*Instructions:*
1. Transcribe the stretch of the omnibase electronics text from "The four ODrive" through "the CANSimple protocol.".
2. Go on with the omnibase electronics text from the point where it stops.

*Text segment:*

== Segment start ==

The four ODrive S1 units are connected in a CAN daisy-chain, all communicating with the central STM32H755 microcontroller using the CANSimple protocol.
Electronics & Control Architecture
The control PCB is the central hub of the omnibase, designed entirely by the team. It interfaces the main computer with the four motor controllers and onboard sensors.
Control PCB
The schematic was designed in EasyEDA (V1.0) by Ximena Trejo. Full schematic PDF available here.
Base Omni Shield Rev 2 — Page 1: STM32H755 pinout
Base Omni Shield Rev 2 — Page 2: TJA1051, BNO055, BLE module and ODrive connectors
Key Components
| Component | Interface | Role |
|---|---|---|
| STM32H755 | — | Dual-core (Cortex-M7 + Cortex-M4) main microcontroller; handles CAN communication, odometry, and BLE |
| BNO055 | I2C (SCL/SDA) | 9-DOF IMU (accelerometer, gyroscope, magnetometer) for orientation and odometry fusion; powered at 3.3V |
| TJA1051 | CAN (CTX/CRX) | CAN bus transceiver; interfaces the STM32 CAN peripheral with the physical CAN bus to the 4 ODrive S1s; powered at 5V |
| BLE Module | UART (BLE_RXD/BLE_TXD) | Bluetooth Low Energy module for wireless gamepad connectivity; 6-pin connector, powered at 5V |
| ODrive connectors ×4 | 30-pin | Per ODrive: CANH/CANL, PWM, encoder channels A+B (ENCA/ENCB), GND |
| CAN termination | — | 2×60Ω resistors in series (= 120Ω) with 100nF capacitor to GND, per CAN bus standard |
| Power input | Terminal block 2-pin | PWR_5V input with power switch (SW_PWR_STM); 3.3V and 5V indicator LEDs onboard |
Communication Topology
[Main Computer]
|
[STM32H755]
| (CAN via TJA1051 — CANH/CANL)
+——[ODrive S1 #1] ← CANH, CANL, PWM, ENCA, ENCB
+——[ODrive S1 #2] ← CANH, CANL, PWM, ENCA, ENCB
+——[ODrive S1 #3] ← CANH, CANL, PWM, ENCA, ENCB
+——[ODrive S1 #4] ← CANH, CANL, PWM, ENCA, ENCB
[120Ω + 100nF termination]
+ [BNO055] (I2C — SCL/SDA)

== Segment end ==

*Provided data:*
== Segment start ==

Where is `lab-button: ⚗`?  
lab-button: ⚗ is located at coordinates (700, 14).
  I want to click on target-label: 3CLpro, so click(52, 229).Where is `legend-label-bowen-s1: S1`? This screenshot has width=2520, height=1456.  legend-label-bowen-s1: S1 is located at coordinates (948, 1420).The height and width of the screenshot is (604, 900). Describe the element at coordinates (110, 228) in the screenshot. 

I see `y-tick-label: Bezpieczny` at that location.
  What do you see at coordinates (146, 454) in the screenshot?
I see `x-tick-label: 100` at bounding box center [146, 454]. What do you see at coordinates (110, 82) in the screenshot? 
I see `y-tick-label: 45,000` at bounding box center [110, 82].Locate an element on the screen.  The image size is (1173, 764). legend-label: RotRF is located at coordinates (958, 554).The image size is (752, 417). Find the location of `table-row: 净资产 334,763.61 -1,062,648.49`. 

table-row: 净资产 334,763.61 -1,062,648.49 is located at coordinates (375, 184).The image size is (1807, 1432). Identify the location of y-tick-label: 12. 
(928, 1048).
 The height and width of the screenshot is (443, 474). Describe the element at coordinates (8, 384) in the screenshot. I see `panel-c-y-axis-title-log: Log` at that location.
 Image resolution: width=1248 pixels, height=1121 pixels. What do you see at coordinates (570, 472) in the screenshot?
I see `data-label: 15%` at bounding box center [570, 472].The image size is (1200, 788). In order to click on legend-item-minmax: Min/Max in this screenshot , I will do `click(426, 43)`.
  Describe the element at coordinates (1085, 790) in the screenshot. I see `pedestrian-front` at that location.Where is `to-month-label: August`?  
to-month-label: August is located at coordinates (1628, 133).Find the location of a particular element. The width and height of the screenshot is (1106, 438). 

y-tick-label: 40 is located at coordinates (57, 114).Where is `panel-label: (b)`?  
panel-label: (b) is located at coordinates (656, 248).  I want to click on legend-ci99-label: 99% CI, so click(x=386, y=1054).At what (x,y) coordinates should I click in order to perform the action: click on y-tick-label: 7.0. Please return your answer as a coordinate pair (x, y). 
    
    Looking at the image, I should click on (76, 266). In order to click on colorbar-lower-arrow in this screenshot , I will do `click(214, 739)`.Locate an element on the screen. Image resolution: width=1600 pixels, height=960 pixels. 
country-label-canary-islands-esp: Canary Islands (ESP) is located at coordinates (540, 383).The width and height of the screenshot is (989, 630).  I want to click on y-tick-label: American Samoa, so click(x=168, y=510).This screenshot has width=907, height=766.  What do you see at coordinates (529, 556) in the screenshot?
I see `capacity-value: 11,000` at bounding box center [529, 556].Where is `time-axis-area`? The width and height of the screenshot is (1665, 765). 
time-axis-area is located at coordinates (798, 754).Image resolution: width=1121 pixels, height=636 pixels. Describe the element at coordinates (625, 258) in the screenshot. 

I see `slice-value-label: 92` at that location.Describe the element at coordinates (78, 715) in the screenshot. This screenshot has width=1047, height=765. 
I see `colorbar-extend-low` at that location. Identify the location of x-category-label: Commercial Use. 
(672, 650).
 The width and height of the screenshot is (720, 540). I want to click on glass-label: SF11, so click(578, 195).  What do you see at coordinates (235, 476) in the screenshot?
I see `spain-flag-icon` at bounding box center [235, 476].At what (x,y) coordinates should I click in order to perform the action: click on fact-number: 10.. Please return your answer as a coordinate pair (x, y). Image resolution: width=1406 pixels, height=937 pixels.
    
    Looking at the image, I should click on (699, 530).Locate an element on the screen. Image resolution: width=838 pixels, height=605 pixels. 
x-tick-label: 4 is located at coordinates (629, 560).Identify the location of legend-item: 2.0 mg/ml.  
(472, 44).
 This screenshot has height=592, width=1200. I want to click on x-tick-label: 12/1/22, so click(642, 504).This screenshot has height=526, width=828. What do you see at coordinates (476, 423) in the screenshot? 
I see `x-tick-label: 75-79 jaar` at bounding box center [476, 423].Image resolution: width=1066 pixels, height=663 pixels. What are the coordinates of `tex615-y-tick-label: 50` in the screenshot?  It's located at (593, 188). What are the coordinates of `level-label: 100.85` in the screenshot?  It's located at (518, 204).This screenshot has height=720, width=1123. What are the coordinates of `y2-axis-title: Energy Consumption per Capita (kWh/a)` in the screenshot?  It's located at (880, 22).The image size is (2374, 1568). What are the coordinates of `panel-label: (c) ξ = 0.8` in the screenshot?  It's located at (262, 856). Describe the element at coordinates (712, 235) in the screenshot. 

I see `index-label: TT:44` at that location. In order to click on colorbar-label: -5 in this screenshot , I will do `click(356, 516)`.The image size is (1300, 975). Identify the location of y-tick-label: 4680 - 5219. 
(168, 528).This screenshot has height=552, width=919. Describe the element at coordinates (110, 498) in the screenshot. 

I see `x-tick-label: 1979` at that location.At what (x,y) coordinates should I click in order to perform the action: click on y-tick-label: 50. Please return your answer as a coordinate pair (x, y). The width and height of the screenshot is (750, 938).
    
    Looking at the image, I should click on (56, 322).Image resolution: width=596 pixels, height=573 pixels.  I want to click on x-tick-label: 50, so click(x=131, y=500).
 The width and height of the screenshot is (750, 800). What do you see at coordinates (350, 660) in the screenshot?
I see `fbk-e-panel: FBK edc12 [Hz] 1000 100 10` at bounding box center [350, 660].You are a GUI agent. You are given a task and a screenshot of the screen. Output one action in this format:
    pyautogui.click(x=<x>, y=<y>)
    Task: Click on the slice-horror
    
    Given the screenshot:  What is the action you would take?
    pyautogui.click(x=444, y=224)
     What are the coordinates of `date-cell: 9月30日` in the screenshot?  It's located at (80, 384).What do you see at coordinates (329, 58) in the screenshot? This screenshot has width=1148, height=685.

== Segment end ==

*Answers by item number:*
1.
The four ODrive S1 units are connected in a CAN daisy-chain, all communicating with the central STM32H755 microcontroller using the CANSimple protocol.

2.
+ [BLE Module] (UART — BLE_RXD/BLE_TXD)
The STM32H755 acts as the bridge between the high-level computer (running ROS 2) and the low-level motor controllers. It sends velocity/torque commands over CAN to each ODrive S1, and also routes PWM and encoder signals (ENCA/ENCB) per motor. IMU data from the BNO055 is read over I2C for odometry fusion.
The PCB was designed in EasyEDA (V1.0) by Ximena Trejo, created and updated on 2026-03-09/10.
Software & Repository
The firmware and ROS 2 integration code for the omnibase is maintained in the team's repository:
- GitHub: RoBorregos/home-custom-base
The repository includes: - STM32 firmware (CAN configuration, ODrive control functions, odometry) - ROS 2 nodes for base velocity commands and odometry publishing - Configuration and calibration utilities
References
- OpenQDD — Open-source Quasi Direct Drive Actuator
- ODrive S1 Datasheet
- Design Notes & Research Document
- K. Kanjanawanishkul, "Omnidirectional wheeled mobile robots: wheel types and practical applications," International Journal of Advanced Mechatronic Systems, vol. 6, no. 6, p. 289, 2015.
- Mo. Massoud et al., "Mechatronic Design and Path planning optimization for an Omni wheeled mobile robot for indoor applications," ICCTA, 2021.